## SOURCE INFORMATION
-----

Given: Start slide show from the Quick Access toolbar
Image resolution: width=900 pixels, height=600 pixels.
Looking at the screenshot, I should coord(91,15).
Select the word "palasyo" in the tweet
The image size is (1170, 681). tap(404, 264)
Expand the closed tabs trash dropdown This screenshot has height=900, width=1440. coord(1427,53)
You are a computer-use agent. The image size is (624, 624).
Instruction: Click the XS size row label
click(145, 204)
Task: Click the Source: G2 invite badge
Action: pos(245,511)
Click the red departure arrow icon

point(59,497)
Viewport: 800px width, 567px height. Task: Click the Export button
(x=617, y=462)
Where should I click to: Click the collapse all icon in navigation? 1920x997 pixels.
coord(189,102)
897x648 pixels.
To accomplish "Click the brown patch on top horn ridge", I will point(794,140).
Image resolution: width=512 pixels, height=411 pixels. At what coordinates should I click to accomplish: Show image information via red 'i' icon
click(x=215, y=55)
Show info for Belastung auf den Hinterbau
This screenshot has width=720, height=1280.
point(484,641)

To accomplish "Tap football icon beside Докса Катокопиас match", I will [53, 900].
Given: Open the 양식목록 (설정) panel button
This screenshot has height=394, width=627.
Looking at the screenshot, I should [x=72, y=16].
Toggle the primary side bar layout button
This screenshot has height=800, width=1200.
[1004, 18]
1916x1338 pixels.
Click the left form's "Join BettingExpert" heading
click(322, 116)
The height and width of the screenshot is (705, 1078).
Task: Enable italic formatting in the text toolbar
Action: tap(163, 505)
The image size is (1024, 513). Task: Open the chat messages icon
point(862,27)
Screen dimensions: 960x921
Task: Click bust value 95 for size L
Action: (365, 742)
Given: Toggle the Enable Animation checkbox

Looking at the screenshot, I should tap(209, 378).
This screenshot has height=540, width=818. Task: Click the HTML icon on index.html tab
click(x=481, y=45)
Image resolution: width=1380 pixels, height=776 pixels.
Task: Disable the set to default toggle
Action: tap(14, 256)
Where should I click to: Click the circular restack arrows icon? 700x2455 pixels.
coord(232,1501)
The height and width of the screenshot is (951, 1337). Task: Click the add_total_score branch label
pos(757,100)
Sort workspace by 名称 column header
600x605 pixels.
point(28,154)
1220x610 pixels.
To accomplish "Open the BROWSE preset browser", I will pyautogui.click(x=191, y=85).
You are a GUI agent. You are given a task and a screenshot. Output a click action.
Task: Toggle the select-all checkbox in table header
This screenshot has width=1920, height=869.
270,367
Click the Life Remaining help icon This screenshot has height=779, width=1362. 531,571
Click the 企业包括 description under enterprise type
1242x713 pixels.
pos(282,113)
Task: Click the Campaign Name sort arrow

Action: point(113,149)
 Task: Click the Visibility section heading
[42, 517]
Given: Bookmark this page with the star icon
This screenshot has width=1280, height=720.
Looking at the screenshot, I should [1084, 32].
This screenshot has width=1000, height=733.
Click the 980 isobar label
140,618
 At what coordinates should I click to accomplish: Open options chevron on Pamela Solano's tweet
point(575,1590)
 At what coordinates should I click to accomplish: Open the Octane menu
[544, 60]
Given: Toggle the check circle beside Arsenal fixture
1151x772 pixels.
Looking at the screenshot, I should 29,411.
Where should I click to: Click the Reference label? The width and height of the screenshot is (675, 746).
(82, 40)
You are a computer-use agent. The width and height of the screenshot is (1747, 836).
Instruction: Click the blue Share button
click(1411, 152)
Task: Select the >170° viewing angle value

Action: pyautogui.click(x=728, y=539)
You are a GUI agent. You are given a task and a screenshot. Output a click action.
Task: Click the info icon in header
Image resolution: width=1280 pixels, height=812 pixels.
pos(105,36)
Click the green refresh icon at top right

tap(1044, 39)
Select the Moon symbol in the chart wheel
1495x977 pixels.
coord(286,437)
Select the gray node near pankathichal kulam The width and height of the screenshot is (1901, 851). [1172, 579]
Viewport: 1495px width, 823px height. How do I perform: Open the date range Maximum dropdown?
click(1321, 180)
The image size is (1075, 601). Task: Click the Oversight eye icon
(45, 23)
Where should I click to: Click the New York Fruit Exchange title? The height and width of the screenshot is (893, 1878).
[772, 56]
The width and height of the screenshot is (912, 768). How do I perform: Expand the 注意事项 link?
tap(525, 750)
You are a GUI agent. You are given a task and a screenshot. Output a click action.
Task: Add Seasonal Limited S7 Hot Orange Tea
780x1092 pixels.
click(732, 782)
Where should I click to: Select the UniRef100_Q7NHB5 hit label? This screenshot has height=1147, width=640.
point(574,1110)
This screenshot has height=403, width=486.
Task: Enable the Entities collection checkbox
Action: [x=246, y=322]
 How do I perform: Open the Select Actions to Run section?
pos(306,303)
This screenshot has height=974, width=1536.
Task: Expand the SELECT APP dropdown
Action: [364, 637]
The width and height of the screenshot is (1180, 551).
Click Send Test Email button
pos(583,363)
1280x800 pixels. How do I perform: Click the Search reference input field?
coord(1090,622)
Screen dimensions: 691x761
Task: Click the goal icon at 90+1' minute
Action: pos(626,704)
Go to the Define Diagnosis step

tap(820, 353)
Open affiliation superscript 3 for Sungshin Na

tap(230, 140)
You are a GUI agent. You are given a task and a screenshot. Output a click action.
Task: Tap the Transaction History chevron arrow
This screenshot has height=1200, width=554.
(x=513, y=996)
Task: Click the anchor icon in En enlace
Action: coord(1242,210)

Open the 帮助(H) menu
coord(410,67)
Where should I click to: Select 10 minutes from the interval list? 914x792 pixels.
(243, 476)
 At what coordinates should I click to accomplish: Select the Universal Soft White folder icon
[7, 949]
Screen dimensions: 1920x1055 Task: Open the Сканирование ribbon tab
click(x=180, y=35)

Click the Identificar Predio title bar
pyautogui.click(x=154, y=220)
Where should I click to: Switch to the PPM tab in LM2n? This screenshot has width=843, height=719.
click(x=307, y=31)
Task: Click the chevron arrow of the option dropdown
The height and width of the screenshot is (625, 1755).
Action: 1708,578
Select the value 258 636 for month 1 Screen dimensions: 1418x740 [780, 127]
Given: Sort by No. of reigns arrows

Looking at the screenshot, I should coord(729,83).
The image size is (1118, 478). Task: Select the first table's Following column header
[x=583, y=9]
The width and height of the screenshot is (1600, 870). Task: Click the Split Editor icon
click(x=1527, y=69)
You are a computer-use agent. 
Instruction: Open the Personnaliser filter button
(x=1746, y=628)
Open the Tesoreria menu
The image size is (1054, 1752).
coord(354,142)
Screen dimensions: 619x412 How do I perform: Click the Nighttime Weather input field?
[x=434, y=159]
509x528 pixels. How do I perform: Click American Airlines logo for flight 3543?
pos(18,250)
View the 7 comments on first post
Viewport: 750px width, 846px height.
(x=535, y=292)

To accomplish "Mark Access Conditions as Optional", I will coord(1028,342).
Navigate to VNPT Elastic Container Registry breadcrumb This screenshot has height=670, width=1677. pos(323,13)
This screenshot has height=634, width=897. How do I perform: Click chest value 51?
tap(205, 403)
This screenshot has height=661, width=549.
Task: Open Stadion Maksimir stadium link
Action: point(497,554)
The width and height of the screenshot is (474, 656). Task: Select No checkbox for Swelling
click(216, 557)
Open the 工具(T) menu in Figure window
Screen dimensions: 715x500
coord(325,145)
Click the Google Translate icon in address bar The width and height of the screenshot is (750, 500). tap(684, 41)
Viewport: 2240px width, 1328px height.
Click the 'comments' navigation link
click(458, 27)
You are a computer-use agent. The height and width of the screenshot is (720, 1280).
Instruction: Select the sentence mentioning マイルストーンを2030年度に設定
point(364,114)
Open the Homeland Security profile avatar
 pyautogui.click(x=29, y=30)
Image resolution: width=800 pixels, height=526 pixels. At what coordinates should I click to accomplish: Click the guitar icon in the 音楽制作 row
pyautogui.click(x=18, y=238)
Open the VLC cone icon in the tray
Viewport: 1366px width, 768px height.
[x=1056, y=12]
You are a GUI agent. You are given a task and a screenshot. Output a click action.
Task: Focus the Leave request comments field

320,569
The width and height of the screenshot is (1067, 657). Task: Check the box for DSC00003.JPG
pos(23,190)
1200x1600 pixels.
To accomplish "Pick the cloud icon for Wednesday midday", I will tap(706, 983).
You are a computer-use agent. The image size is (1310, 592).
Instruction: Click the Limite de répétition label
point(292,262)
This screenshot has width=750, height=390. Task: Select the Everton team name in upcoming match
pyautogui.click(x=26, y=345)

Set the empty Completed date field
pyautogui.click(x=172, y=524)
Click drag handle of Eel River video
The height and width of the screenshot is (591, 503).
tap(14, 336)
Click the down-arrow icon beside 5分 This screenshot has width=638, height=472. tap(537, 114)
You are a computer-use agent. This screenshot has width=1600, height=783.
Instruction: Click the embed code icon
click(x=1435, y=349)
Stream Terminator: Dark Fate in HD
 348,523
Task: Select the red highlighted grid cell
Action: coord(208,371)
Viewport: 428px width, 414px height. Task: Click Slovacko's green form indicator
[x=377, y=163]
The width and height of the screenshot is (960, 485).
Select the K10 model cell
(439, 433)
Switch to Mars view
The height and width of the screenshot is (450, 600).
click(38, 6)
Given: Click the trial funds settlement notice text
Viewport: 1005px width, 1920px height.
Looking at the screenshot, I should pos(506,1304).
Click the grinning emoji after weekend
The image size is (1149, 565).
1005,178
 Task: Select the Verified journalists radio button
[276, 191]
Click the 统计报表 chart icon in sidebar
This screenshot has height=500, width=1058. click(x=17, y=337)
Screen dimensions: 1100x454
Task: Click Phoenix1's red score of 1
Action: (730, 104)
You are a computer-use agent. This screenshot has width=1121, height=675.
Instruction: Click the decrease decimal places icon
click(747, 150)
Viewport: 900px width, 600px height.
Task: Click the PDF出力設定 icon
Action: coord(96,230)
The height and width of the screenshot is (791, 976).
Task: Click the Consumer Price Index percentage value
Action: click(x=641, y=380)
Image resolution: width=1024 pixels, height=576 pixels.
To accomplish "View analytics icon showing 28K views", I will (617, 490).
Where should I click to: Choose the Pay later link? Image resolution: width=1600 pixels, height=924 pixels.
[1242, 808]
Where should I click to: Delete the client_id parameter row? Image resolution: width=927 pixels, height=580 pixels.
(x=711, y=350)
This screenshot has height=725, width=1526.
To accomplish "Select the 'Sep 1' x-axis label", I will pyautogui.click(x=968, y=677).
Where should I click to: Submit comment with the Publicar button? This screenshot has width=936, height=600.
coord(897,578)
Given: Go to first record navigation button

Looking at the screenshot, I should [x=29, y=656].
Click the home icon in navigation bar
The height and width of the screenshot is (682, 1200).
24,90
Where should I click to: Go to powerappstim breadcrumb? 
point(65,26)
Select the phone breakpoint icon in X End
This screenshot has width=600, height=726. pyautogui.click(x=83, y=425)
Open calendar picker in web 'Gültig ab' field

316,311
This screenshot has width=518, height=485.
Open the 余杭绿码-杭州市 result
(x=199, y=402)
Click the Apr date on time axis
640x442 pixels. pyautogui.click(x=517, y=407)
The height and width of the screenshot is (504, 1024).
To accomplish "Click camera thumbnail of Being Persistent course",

-----

## ABOUT THIS TASK
Look back at the entries above. Retype the line with "This screenshot has width=750, height=390.", the line with "Click the down-arrow", and all lines in between.

## OUTPUT FOR THIS EXERCISE
This screenshot has width=750, height=390. Task: Select the Everton team name in upcoming match
pyautogui.click(x=26, y=345)

Set the empty Completed date field
pyautogui.click(x=172, y=524)
Click drag handle of Eel River video
The height and width of the screenshot is (591, 503).
tap(14, 336)
Click the down-arrow icon beside 5分 This screenshot has width=638, height=472. tap(537, 114)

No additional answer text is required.